BY Jennie A. Kassanoff
2004-09-16
Title | Edith Wharton and the Politics of Race PDF eBook |
Author | Jennie A. Kassanoff |
Publisher | Cambridge University Press |
Pages | 240 |
Release | 2004-09-16 |
Genre | Literary Criticism |
ISBN | 0521830893 |
Kassanoff shows how Wharton participated in debates on race, class and democratic pluralism at the turn of the twentieth century.
BY Carol J. Singley
1995
Title | Edith Wharton PDF eBook |
Author | Carol J. Singley |
Publisher | Cambridge University Press |
Pages | 248 |
Release | 1995 |
Genre | Literary Criticism |
ISBN | 9780521646123 |
A study of religion and philosophy in the novels and short stories of Edith Wharton, first published in 1995.
BY Laura Rattray
2012-10-08
Title | Edith Wharton in Context PDF eBook |
Author | Laura Rattray |
Publisher | Cambridge University Press |
Pages | 423 |
Release | 2012-10-08 |
Genre | Literary Criticism |
ISBN | 1107310814 |
Edith Wharton was one of America's most popular and prolific writers, becoming the first woman to win the Pulitzer Prize for Fiction in 1921. In a publishing career spanning seven decades, Wharton lived and wrote through a period of tremendous social, cultural and historical change. Bringing together a team of international scholars, this volume provides the first substantial text dedicated to the various contexts that frame Wharton's remarkable career. Each essay offers a clearly argued and lucid assessment of Wharton's work as it relates to seven key areas: life and works, critical receptions, book and publishing history, arts and aesthetics, social designs, time and place, and literary milieux.
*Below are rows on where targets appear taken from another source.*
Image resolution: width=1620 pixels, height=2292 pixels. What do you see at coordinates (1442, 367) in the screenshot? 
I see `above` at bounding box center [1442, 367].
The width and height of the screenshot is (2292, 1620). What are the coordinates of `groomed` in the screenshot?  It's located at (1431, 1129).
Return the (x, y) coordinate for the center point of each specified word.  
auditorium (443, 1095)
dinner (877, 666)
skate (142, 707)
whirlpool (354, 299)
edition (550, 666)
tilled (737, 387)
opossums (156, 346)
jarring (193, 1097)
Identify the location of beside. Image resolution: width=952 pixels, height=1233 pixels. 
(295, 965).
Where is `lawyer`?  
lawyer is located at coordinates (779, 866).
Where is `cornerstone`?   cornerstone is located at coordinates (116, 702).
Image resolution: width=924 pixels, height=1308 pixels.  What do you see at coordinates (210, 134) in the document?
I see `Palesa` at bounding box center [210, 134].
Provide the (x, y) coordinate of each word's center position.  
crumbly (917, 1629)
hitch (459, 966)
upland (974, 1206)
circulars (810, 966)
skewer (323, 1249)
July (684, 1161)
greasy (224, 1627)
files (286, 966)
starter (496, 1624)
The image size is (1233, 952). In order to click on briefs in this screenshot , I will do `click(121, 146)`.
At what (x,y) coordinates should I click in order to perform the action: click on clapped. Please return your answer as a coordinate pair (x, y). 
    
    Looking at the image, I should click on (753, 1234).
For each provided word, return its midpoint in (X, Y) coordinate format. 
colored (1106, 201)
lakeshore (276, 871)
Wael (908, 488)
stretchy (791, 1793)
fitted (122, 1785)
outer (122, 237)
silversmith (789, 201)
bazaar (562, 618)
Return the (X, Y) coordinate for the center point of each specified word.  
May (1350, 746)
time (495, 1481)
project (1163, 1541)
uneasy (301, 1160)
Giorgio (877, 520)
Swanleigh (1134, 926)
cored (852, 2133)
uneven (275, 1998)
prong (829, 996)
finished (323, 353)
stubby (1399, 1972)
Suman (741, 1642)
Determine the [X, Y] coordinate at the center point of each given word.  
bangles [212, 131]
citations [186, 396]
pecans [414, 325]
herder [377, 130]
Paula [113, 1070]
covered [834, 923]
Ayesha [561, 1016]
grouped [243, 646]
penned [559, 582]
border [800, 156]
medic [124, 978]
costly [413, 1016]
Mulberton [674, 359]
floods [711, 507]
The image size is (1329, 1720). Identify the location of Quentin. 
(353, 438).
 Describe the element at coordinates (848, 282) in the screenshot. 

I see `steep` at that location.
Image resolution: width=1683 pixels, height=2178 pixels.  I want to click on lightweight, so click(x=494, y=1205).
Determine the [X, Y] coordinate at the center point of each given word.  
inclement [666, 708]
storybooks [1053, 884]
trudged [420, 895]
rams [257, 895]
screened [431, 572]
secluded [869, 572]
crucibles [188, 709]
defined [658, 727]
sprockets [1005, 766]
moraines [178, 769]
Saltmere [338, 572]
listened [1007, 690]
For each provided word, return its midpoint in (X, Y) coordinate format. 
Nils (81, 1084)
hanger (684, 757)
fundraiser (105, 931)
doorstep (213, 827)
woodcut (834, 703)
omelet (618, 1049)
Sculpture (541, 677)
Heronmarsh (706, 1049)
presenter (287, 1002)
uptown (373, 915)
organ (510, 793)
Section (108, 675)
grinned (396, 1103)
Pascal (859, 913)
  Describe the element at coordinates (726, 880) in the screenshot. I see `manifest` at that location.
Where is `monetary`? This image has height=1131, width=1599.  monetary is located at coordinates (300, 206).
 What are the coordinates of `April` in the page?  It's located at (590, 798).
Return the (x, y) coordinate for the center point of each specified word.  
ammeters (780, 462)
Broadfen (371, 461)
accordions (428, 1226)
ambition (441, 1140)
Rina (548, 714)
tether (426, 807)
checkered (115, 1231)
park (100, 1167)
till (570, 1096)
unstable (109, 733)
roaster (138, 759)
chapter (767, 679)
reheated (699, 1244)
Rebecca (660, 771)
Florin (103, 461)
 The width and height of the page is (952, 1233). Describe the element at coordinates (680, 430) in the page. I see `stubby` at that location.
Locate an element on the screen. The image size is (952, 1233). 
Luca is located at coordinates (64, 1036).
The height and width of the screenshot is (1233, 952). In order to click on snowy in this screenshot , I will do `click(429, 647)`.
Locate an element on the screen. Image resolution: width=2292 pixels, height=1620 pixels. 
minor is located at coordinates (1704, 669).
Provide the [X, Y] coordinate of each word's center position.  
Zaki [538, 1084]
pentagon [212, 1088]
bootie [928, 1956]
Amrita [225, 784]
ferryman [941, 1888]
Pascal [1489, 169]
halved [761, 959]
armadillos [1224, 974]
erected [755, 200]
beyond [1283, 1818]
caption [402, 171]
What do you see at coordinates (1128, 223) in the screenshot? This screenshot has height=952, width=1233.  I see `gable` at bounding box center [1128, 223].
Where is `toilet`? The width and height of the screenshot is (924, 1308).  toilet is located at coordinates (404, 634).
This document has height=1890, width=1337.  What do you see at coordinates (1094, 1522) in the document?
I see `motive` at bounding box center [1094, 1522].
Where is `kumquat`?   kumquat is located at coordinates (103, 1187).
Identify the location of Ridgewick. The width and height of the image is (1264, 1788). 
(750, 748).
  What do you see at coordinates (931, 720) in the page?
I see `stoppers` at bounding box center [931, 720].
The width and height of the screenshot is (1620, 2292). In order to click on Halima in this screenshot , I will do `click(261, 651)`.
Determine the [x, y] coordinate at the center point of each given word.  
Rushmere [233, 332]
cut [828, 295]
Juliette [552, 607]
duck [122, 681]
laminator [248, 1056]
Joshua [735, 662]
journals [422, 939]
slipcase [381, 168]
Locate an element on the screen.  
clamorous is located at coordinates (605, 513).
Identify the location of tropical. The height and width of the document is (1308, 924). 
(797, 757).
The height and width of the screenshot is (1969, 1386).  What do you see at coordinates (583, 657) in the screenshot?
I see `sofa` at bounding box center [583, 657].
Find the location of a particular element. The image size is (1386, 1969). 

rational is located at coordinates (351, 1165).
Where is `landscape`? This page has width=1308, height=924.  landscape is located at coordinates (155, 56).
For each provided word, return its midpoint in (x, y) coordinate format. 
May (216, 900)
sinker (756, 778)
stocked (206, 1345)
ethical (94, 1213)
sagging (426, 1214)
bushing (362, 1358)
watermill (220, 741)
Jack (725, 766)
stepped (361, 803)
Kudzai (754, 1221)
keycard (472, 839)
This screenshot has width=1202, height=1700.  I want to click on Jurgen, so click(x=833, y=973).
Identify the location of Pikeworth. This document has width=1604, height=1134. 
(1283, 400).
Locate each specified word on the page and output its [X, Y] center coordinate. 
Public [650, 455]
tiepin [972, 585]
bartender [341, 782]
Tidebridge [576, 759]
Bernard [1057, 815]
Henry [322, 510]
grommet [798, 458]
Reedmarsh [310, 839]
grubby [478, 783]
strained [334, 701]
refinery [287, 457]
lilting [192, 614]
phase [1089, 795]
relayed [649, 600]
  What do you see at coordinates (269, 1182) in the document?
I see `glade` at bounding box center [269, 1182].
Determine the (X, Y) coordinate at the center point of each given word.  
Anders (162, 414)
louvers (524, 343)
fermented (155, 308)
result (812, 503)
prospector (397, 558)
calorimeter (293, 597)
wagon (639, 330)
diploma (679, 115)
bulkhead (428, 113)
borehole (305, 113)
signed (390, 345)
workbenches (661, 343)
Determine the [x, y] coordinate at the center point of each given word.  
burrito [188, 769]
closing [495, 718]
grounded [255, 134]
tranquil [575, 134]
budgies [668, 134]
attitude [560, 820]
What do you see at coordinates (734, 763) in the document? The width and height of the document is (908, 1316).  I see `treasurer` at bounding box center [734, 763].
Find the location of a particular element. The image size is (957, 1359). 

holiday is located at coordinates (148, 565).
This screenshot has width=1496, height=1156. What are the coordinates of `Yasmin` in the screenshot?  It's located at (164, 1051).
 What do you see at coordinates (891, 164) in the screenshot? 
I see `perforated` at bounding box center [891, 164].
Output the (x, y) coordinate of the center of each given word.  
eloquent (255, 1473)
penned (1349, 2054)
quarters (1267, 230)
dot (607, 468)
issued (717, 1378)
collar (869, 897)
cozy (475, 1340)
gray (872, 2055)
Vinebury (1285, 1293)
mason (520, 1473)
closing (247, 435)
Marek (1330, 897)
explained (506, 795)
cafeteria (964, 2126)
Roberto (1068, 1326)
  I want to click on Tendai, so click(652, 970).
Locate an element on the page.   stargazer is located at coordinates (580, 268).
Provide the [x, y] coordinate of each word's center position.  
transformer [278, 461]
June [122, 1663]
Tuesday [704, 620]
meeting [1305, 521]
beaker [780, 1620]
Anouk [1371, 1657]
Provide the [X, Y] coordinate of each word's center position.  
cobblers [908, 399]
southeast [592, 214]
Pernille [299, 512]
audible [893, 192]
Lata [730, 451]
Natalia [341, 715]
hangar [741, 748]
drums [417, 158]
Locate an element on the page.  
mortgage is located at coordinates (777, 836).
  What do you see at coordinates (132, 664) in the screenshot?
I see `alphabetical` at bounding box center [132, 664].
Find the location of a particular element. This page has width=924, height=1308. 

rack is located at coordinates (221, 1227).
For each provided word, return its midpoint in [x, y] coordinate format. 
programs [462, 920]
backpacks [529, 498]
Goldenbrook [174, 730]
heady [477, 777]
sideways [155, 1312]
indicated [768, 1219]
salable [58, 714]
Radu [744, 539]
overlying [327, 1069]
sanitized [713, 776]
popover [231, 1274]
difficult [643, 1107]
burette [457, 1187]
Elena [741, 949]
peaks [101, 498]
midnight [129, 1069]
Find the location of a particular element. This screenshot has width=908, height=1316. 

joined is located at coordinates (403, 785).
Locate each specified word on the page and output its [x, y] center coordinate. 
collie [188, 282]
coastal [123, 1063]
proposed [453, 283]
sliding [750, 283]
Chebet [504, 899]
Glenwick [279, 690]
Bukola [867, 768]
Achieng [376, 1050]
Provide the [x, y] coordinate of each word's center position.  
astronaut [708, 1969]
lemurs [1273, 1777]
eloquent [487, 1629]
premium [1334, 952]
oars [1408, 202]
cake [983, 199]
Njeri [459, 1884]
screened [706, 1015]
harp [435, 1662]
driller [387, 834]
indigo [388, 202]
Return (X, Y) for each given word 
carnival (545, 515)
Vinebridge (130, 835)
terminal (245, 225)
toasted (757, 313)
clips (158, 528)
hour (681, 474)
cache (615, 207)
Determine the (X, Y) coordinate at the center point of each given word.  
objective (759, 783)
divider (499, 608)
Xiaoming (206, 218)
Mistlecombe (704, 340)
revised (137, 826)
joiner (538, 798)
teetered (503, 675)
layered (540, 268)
These sections provide a broad and accessible resource for students coming to Wharton for the first time while offering scholars new critical insights.
BY Dale M. Bauer
1994
Title | Edith Wharton's Brave New Politics PDF eBook |
Author | Dale M. Bauer |
Publisher | Univ of Wisconsin Press |
Pages | 252 |
Release | 1994 |
Genre | Literary Criticism |
ISBN | 9780299144241 |
Most critics claim that Edith Wharton's creative achievement peaked with her novels The House of Mirth and The Age of Innocence, dismissing her later fiction as reactionary, sensationalistic and aesthetically inferior. In Edith Wharton's Brave New Politics, Dale M. Bauer overturns these traditional conclusions. She shows that Wharton's post-World War I writings are acutely engaged with the cultural debates of her day - from reproductive control, to authoritarian politics, to mass culture and its ramifications.
BY Arielle Zibrak
2019-11-28
Title | Edith Wharton's The Age of Innocence PDF eBook |
Author | Arielle Zibrak |
Publisher | Bloomsbury Publishing |
Pages | 208 |
Release | 2019-11-28 |
Genre | Literary Criticism |
ISBN | 1350065560 |
Following the publication of The Age of Innocence in 1920, Edith Wharton became the first woman to win the Pulitzer Prize. To mark 100 years since the book's first publication, Edith Wharton's The Age of Innocence: New Centenary Essays brings together leading scholars to explore cutting-edge critical approaches to Wharton's most popular novel. Re-visiting the text through a wide range of contemporary critical perspectives, this book considers theories of mind and affect, digital humanities and media studies; narrational form; innocence and scandal; and the experience of reading the novel in the late twentieth century as the child of refugees. With an introduction by editor Arielle Zibrak that connects the 1920 novel to the sociocultural climate of 2020, this collection both celebrates and offers stimulating critical insights into this landmark novel of modern American literature.